Start of Block
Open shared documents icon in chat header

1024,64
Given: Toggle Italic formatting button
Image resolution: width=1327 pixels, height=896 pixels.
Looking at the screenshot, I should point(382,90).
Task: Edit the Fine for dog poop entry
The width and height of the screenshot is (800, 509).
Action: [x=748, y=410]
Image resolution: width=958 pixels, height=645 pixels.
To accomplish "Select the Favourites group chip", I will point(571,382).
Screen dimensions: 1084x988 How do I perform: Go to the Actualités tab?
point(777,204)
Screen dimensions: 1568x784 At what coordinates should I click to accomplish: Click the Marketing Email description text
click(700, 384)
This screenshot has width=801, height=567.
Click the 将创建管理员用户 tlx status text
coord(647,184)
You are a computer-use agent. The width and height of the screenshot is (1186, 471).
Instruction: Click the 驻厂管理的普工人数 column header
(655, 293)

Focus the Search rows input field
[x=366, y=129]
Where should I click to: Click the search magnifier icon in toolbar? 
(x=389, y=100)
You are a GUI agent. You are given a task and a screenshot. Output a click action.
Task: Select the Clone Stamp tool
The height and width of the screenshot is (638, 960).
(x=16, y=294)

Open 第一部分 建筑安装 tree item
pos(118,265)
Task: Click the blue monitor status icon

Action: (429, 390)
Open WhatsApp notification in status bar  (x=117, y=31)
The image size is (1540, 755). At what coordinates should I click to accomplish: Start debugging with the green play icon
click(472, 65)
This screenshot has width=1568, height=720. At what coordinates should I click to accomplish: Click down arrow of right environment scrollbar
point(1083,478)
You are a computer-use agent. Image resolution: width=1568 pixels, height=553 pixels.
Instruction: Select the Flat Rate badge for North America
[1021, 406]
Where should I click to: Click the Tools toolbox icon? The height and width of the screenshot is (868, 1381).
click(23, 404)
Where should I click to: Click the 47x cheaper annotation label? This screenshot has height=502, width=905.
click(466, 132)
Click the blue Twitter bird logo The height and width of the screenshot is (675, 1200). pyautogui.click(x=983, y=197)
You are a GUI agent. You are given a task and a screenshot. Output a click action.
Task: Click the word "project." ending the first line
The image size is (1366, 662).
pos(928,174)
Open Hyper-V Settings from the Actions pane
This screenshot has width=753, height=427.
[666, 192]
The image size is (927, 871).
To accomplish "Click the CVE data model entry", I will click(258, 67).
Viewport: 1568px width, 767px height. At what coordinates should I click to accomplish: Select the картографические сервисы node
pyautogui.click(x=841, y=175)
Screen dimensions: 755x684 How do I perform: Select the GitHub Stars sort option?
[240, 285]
End of Block
● Assignment
Your task is to restate, word for word, each line from the one that includes "Viewport: 1568px width, 767px" to the end of the records, with both ends included and nothing else.

● Reply
Viewport: 1568px width, 767px height. At what coordinates should I click to accomplish: Select the картографические сервисы node
pyautogui.click(x=841, y=175)
Screen dimensions: 755x684 How do I perform: Select the GitHub Stars sort option?
[240, 285]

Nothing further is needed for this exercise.